■ **やること**
「Click the Upper」がある行から「pyautogui.click(x=54, y=178)」がある行まで、最初と最後の行も含めて、その範囲の行だけを一字も変えずにそのまま繰り返してください。

■ **元のデータ**
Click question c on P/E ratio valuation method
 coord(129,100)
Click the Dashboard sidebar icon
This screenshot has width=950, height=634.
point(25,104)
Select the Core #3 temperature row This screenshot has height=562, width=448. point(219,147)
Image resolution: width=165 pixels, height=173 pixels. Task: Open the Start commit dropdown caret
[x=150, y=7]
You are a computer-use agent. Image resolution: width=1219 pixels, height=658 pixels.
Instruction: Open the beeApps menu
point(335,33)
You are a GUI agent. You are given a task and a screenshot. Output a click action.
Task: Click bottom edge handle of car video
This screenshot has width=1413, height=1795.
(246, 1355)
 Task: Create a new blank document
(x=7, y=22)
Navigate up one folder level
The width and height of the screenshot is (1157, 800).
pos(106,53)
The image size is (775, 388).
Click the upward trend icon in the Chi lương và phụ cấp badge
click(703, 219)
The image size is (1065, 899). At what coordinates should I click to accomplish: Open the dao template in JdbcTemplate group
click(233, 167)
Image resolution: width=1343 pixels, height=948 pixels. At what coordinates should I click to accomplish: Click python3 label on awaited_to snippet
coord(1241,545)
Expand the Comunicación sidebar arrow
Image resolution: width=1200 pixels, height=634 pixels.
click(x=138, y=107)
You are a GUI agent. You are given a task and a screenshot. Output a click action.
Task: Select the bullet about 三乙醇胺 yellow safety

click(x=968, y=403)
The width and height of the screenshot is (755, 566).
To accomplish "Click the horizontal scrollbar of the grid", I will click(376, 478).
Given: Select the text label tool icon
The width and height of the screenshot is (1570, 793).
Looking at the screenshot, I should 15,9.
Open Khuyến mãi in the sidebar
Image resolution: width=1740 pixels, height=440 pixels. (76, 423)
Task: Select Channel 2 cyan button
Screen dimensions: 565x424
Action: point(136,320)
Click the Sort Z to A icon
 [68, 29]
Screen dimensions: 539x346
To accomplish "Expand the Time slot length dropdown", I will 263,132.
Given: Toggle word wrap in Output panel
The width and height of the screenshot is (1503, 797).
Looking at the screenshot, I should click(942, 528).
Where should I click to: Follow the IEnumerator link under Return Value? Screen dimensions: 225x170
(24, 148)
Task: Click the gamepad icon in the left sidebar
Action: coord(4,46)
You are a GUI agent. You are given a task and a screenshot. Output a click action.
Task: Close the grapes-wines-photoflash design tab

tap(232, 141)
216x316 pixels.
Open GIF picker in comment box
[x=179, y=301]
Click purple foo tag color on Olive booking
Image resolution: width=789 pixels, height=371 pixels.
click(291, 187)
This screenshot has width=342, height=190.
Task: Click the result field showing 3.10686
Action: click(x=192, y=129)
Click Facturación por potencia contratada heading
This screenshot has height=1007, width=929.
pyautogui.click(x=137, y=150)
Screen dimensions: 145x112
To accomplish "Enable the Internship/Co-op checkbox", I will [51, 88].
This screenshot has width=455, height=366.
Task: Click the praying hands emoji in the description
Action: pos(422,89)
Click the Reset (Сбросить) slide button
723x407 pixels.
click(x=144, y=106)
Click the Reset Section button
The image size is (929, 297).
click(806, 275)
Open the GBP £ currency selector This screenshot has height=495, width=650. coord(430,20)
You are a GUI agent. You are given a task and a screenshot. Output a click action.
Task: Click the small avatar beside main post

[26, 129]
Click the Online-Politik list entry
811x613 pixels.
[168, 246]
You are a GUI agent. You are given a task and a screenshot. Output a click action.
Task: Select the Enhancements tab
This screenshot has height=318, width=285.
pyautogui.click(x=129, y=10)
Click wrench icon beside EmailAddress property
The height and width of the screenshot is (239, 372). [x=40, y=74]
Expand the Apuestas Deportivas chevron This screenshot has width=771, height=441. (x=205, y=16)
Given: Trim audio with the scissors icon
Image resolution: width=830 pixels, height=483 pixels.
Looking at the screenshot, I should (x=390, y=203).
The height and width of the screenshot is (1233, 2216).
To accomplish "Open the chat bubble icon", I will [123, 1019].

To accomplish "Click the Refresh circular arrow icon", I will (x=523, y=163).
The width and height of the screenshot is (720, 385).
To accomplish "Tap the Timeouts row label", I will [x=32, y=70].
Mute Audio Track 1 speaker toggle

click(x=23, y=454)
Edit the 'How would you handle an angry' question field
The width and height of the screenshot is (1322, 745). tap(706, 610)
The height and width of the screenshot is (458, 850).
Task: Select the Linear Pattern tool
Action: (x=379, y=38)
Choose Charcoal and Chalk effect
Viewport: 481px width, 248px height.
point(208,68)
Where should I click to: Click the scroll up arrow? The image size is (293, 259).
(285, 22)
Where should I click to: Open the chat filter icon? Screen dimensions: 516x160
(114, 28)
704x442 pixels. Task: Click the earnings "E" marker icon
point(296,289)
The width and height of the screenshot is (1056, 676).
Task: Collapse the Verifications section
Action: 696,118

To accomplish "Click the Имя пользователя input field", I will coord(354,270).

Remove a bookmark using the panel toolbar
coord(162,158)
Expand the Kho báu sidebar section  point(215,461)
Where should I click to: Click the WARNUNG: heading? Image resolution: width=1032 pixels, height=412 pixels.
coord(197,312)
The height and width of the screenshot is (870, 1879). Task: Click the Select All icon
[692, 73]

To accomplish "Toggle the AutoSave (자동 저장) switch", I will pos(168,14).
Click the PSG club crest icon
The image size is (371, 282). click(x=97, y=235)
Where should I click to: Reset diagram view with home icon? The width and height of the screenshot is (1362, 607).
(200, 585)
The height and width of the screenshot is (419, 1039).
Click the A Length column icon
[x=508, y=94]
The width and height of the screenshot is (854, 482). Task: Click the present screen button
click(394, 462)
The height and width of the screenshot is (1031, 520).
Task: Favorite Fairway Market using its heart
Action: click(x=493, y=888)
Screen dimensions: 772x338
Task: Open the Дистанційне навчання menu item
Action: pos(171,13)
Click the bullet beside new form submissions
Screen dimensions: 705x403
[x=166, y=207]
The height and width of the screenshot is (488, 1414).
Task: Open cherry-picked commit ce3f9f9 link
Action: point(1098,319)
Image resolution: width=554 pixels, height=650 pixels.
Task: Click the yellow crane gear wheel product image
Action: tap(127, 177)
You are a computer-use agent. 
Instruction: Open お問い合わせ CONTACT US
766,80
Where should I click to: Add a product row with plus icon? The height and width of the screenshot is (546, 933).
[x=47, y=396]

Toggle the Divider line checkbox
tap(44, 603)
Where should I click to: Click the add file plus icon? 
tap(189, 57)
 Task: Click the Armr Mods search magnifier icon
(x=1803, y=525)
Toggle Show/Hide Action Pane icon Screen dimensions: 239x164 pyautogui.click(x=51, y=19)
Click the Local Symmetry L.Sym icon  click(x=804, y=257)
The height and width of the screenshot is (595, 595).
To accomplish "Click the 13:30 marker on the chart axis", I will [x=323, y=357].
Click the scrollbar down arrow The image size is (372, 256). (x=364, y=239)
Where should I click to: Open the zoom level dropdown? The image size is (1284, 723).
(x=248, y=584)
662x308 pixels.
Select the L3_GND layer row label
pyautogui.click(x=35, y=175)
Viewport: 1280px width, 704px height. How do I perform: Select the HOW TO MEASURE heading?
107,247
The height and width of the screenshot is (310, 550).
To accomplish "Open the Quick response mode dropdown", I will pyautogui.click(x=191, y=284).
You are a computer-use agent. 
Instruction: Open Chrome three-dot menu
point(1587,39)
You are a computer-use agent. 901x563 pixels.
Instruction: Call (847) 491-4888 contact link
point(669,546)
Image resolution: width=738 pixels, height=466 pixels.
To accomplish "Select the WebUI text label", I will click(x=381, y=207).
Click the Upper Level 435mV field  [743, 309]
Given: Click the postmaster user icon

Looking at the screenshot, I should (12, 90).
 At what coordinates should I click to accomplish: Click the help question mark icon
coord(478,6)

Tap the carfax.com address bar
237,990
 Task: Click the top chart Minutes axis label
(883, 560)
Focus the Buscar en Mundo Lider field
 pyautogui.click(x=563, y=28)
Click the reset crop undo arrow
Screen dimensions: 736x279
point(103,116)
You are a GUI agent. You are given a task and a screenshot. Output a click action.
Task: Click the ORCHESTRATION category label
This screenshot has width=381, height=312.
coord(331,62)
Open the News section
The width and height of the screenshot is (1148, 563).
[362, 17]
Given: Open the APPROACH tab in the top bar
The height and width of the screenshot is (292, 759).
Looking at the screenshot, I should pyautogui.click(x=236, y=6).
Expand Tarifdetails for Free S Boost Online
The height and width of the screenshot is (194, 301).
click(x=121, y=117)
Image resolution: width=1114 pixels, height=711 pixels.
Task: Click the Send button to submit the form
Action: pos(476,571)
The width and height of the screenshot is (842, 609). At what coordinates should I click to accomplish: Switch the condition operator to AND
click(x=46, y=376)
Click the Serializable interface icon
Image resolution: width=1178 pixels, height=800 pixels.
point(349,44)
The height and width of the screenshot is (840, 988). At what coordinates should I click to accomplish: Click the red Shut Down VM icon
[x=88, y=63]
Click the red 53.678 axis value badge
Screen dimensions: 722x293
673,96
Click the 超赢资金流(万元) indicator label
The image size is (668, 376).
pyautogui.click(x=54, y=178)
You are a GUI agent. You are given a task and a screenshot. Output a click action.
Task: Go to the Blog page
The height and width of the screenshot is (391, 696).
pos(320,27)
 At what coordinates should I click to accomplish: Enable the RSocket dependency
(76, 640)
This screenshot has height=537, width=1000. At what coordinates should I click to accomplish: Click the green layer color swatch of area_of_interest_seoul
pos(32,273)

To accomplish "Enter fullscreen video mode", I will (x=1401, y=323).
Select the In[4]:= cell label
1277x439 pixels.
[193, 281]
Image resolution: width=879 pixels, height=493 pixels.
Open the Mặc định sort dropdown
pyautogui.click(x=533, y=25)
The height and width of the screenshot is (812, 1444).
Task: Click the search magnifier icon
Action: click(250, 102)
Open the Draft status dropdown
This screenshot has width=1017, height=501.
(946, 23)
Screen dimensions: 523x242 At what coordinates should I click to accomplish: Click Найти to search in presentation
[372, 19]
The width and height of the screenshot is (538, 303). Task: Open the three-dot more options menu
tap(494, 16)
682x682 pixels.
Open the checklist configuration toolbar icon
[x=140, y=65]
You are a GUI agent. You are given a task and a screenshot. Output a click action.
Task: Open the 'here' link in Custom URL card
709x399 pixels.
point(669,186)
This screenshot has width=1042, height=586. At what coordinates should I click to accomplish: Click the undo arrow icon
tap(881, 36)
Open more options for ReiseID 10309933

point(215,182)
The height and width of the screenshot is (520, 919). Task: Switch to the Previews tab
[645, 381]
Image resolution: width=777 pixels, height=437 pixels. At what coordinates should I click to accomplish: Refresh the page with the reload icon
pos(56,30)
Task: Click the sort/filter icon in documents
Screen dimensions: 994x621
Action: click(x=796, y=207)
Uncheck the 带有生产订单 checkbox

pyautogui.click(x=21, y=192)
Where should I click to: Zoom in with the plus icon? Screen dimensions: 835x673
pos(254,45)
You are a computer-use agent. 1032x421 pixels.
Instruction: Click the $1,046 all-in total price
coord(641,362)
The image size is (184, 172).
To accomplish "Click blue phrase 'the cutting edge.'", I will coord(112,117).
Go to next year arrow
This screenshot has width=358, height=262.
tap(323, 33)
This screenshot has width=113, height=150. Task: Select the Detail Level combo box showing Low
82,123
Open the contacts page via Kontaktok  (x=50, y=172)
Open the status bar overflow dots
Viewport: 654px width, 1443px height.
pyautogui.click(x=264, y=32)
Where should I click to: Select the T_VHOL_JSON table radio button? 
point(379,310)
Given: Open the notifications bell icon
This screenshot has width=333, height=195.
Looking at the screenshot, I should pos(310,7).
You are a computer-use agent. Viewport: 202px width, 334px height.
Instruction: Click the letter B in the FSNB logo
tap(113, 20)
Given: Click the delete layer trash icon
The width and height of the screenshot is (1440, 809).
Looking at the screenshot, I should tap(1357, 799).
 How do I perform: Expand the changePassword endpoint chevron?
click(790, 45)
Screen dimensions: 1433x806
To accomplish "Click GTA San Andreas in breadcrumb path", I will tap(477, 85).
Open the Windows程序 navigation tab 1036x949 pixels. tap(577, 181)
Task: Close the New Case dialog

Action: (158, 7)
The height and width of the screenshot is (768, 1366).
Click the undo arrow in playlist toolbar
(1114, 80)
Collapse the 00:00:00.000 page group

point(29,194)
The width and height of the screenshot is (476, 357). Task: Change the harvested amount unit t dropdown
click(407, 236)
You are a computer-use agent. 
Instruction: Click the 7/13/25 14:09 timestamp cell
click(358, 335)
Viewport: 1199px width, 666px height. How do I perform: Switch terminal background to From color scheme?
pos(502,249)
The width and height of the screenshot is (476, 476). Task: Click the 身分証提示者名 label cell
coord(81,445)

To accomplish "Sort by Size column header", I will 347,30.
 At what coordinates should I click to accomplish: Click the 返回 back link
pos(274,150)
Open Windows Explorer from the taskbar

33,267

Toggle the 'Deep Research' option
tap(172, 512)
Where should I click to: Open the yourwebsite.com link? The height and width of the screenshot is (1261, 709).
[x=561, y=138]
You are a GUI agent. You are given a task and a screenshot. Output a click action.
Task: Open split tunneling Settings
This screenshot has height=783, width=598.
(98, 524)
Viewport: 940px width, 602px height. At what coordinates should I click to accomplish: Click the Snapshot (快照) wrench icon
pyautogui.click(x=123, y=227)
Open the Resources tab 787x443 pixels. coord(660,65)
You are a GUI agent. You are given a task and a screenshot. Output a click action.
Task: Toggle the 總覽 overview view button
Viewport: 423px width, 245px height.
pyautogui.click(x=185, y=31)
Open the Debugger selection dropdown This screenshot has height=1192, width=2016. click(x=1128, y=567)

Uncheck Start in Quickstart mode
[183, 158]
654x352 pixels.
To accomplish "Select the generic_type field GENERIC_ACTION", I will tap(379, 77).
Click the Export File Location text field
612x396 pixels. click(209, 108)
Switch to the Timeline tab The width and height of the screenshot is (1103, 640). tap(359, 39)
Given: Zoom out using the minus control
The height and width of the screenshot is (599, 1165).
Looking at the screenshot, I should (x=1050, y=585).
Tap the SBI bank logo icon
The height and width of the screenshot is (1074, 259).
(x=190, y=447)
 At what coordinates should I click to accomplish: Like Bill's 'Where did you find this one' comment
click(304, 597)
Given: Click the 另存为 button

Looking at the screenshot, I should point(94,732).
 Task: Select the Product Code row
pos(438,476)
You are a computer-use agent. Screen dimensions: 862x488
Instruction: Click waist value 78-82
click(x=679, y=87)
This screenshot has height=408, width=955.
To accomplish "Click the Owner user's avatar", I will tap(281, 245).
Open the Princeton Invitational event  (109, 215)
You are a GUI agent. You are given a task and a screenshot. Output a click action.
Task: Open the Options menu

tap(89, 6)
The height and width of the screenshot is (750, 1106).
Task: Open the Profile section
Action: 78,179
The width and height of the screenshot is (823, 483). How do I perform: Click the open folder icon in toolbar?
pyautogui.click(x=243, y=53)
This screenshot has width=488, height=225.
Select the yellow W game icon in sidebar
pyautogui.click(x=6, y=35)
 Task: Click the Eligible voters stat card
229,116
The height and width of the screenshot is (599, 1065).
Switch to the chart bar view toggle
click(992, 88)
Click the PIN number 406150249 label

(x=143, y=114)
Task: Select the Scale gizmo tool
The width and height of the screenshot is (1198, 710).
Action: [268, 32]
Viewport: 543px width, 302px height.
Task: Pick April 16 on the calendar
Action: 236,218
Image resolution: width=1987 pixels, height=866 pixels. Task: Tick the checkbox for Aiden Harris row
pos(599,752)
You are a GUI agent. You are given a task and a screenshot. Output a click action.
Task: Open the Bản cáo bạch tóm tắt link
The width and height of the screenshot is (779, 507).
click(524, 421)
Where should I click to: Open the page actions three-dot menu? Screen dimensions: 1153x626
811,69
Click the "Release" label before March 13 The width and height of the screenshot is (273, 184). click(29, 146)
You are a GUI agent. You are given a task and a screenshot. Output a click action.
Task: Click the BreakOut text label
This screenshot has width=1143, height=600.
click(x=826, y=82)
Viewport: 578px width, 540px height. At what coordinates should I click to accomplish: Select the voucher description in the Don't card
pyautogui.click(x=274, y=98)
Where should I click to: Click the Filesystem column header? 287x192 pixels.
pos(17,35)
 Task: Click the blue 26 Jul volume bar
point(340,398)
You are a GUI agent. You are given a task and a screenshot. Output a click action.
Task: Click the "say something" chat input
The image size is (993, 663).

■ **問題の答え**
Click the Upper Level 435mV field  [743, 309]
Given: Click the postmaster user icon

Looking at the screenshot, I should (12, 90).
 At what coordinates should I click to accomplish: Click the help question mark icon
coord(478,6)

Tap the carfax.com address bar
237,990
 Task: Click the top chart Minutes axis label
(883, 560)
Focus the Buscar en Mundo Lider field
 pyautogui.click(x=563, y=28)
Click the reset crop undo arrow
Screen dimensions: 736x279
point(103,116)
You are a GUI agent. You are given a task and a screenshot. Output a click action.
Task: Click the ORCHESTRATION category label
This screenshot has width=381, height=312.
coord(331,62)
Open the News section
The width and height of the screenshot is (1148, 563).
[362, 17]
Given: Open the APPROACH tab in the top bar
The height and width of the screenshot is (292, 759).
Looking at the screenshot, I should pyautogui.click(x=236, y=6).
Expand Tarifdetails for Free S Boost Online
The height and width of the screenshot is (194, 301).
click(x=121, y=117)
Image resolution: width=1114 pixels, height=711 pixels.
Task: Click the Send button to submit the form
Action: pos(476,571)
The width and height of the screenshot is (842, 609). At what coordinates should I click to accomplish: Switch the condition operator to AND
click(x=46, y=376)
Click the Serializable interface icon
Image resolution: width=1178 pixels, height=800 pixels.
point(349,44)
The height and width of the screenshot is (840, 988). At what coordinates should I click to accomplish: Click the red Shut Down VM icon
[x=88, y=63]
Click the red 53.678 axis value badge
Screen dimensions: 722x293
673,96
Click the 超赢资金流(万元) indicator label
The image size is (668, 376).
pyautogui.click(x=54, y=178)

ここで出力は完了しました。